What makes cryptocurrencies special? Investor sentiment and price predictability in the absence of fundamental value.
Chen, C., Despres, R., Guo, L, Renault, T., 2018 (Word in progress)
Using a novel dataset of millions of messages published on the social media StockTwits and on the discussion website Reddit, we explore the relation between investor sentiment and cryptocurrencies aggregate return. We first construct a "crypto-specific lexicon" to precisely capture the semantic orientations and avoid misspecification due to the specific language used by individual investors when they talk about cryptocurrencies on the Internet. Then, conducting regressions and implementing various trading strategies, we find that opinions quantified through our crypto-specific lexicon drive the movement of cryptocurrency market. Investor sentiment positively predicts returns from 1 day to 1 week without price reversal.
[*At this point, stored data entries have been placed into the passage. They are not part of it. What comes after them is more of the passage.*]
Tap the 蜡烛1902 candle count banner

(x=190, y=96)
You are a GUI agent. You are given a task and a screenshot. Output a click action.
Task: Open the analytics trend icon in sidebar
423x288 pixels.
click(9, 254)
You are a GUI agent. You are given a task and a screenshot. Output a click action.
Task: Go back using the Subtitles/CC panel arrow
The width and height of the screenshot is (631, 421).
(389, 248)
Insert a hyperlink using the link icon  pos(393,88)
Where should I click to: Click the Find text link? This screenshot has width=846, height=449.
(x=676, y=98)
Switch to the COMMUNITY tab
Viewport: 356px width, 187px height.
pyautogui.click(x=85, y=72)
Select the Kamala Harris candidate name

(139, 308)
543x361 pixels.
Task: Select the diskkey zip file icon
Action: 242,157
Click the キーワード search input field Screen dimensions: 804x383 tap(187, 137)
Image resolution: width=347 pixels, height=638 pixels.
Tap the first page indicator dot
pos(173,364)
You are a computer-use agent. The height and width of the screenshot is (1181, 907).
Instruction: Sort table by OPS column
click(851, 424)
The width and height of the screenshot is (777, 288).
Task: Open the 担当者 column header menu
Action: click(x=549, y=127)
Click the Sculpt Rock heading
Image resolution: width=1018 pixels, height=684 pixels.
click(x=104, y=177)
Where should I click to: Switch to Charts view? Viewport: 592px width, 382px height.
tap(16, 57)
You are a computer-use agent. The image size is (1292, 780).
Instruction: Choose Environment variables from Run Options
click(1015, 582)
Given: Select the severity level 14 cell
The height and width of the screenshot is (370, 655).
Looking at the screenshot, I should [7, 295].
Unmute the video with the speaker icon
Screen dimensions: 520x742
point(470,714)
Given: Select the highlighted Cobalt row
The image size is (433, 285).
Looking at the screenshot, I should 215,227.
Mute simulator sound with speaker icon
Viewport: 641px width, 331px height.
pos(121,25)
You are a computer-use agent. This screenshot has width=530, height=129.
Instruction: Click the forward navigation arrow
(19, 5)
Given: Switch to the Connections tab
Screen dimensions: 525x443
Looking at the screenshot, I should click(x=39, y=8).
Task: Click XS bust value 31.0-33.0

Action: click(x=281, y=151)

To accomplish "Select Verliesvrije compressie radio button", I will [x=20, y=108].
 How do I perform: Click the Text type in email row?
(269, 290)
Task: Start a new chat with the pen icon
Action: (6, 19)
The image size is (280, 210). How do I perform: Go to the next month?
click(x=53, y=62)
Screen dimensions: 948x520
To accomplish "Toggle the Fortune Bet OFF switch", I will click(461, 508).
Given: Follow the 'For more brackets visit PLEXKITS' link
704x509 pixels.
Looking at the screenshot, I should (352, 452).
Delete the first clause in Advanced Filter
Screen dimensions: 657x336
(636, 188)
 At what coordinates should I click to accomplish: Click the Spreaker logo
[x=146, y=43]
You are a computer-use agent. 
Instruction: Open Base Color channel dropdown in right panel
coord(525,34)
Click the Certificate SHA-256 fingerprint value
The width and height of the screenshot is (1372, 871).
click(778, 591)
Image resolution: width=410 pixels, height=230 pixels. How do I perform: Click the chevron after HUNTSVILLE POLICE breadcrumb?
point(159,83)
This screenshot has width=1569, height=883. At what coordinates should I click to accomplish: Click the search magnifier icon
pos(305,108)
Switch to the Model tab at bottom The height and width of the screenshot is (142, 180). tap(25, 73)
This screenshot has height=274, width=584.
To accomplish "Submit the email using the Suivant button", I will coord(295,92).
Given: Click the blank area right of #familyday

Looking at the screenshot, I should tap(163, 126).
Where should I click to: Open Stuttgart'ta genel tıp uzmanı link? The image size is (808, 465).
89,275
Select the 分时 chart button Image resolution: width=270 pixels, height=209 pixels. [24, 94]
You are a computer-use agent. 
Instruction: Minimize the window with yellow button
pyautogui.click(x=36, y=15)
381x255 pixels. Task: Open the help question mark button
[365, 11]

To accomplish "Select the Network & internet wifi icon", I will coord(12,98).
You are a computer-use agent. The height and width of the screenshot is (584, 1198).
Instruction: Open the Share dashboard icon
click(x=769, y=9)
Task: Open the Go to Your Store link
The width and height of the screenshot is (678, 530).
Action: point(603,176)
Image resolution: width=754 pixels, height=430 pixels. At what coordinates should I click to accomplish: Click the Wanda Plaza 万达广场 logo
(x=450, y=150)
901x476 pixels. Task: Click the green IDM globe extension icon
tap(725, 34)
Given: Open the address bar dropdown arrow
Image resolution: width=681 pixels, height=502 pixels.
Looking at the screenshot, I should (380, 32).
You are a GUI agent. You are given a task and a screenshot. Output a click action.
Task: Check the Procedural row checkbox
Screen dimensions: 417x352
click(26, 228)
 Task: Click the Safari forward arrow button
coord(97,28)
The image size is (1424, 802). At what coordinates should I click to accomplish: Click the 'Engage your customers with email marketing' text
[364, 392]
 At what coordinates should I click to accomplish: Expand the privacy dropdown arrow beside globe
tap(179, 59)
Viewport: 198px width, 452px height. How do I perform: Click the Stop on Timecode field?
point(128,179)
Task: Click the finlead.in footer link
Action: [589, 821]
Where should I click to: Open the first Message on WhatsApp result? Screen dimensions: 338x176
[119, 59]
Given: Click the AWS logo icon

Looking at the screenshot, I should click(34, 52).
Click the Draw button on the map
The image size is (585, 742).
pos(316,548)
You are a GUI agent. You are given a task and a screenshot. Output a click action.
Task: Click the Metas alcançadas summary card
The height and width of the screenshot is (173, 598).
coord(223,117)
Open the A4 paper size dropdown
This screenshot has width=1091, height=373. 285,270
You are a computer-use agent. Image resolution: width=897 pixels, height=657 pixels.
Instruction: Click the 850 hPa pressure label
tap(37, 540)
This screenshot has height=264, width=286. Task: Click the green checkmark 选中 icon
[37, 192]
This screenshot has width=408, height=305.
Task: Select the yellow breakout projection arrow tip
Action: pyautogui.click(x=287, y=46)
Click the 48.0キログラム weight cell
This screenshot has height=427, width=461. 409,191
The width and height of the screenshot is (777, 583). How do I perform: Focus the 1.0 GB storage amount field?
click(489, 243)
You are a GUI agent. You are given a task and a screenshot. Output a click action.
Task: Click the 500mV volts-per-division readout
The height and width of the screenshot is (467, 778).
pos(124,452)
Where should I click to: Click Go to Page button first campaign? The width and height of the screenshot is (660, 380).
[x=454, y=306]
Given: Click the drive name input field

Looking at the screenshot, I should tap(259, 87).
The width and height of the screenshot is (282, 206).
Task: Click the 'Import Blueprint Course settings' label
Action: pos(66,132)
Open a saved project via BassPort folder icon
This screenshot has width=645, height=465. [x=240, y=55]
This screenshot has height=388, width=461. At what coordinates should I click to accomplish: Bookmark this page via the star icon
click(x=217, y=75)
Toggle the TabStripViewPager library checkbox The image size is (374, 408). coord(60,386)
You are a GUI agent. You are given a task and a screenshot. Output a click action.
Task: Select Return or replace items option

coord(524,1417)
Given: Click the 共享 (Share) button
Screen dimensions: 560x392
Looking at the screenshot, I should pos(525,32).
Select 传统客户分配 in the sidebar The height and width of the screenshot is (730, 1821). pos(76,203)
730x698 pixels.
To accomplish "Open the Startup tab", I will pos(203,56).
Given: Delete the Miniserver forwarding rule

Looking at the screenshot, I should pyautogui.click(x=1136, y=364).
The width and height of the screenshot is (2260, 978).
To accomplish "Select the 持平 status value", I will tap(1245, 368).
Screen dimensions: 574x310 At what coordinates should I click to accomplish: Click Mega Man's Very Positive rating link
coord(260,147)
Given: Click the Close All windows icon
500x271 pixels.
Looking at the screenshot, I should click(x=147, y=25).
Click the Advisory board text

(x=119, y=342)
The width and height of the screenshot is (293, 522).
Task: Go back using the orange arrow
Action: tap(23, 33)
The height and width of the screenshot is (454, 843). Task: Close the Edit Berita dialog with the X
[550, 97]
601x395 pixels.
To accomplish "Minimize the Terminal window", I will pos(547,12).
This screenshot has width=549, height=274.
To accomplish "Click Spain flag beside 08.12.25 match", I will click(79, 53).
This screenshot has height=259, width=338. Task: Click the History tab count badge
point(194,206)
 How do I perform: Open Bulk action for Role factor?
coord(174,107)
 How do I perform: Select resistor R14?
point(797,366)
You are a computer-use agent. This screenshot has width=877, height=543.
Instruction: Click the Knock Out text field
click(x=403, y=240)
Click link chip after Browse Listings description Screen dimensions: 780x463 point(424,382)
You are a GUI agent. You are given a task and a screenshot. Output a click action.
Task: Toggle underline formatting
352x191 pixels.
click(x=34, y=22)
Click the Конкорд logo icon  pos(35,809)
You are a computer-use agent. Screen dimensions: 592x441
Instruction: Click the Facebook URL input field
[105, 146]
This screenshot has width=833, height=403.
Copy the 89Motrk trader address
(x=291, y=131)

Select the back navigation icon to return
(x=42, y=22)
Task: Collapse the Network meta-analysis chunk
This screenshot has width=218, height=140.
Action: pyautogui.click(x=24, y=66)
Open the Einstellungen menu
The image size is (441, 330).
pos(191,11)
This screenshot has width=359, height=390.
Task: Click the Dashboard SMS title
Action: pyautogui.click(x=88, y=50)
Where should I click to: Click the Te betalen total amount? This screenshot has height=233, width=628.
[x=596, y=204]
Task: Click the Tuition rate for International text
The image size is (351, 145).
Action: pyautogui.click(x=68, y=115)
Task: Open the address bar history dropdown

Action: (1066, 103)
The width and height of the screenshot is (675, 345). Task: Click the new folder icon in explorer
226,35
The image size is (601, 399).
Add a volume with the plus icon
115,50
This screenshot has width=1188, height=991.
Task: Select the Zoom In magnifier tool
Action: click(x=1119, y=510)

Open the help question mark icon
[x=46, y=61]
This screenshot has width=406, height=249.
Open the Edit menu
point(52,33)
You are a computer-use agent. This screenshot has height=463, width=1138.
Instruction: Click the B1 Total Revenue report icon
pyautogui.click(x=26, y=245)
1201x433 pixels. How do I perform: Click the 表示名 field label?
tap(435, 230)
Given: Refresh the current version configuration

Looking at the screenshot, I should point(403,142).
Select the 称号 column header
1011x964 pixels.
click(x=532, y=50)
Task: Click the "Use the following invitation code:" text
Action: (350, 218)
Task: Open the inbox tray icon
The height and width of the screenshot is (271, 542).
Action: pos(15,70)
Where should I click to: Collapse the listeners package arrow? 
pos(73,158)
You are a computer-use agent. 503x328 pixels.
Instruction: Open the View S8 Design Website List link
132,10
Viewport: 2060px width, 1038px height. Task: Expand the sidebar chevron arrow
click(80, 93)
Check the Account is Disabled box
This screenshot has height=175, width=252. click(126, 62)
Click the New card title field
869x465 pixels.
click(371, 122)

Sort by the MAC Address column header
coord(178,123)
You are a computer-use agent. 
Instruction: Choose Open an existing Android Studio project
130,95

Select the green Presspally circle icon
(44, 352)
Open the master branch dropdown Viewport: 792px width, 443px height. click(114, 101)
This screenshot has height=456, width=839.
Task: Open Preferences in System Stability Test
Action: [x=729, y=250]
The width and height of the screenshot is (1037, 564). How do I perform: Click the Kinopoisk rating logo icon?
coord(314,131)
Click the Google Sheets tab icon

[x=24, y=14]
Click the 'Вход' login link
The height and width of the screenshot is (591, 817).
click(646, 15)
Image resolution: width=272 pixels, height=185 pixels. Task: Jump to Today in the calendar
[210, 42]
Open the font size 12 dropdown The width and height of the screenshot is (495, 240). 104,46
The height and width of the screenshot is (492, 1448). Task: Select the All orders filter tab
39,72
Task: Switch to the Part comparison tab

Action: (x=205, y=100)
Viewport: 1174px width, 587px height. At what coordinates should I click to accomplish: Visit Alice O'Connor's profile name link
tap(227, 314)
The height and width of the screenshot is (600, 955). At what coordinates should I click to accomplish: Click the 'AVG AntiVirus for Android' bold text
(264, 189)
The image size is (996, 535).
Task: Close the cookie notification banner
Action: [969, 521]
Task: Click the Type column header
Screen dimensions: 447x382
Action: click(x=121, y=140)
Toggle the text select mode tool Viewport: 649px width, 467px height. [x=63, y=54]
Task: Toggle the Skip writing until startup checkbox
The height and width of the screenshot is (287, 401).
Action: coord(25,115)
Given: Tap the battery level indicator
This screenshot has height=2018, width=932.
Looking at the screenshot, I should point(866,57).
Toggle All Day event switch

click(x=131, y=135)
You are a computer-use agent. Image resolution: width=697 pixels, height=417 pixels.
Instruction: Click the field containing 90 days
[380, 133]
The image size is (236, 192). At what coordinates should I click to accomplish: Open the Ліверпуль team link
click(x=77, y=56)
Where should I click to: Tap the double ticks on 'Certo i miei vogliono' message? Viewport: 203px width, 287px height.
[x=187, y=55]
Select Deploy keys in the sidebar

The results suggest that, in a market driven by individual investors who possess higher risk preference, and when there is only limited information about the fundamental value of the underlying asset, investor sentiment has a permanent effect on prices.
This dissertation makes methodological and empirical contributions to three issues related to the informational efficiency of financial markets through the use of Big Data analytics. More precisely, it analyzes: (1) how to measure intraday investor sentiment and determine the relation between investor sentiment and aggregate market returns, (2) how to measure investor attention to news in real time, and identify the relation between investor attention and the price dynamics of large capitalization stocks, and (3) how to detect suspicious behaviors that could undermine the informational role of financial markets and determine the relation between the level of posting activity on social media and small-capitalization stock returns. In that regard, the research design of each essay involves the construction of new datasets of messages published on social media sites to create novel indicators in order to: (1) measure investor sentiment, (2) proxy investor attention to news, and (3) detect suspicious stock recommendations that could be related to market manipulation. Using textual analysis, network theories, event studies, or predictive regressions, this dissertation provides empirical evidence that textual content published on social media contains value-relevant information about asset price formation.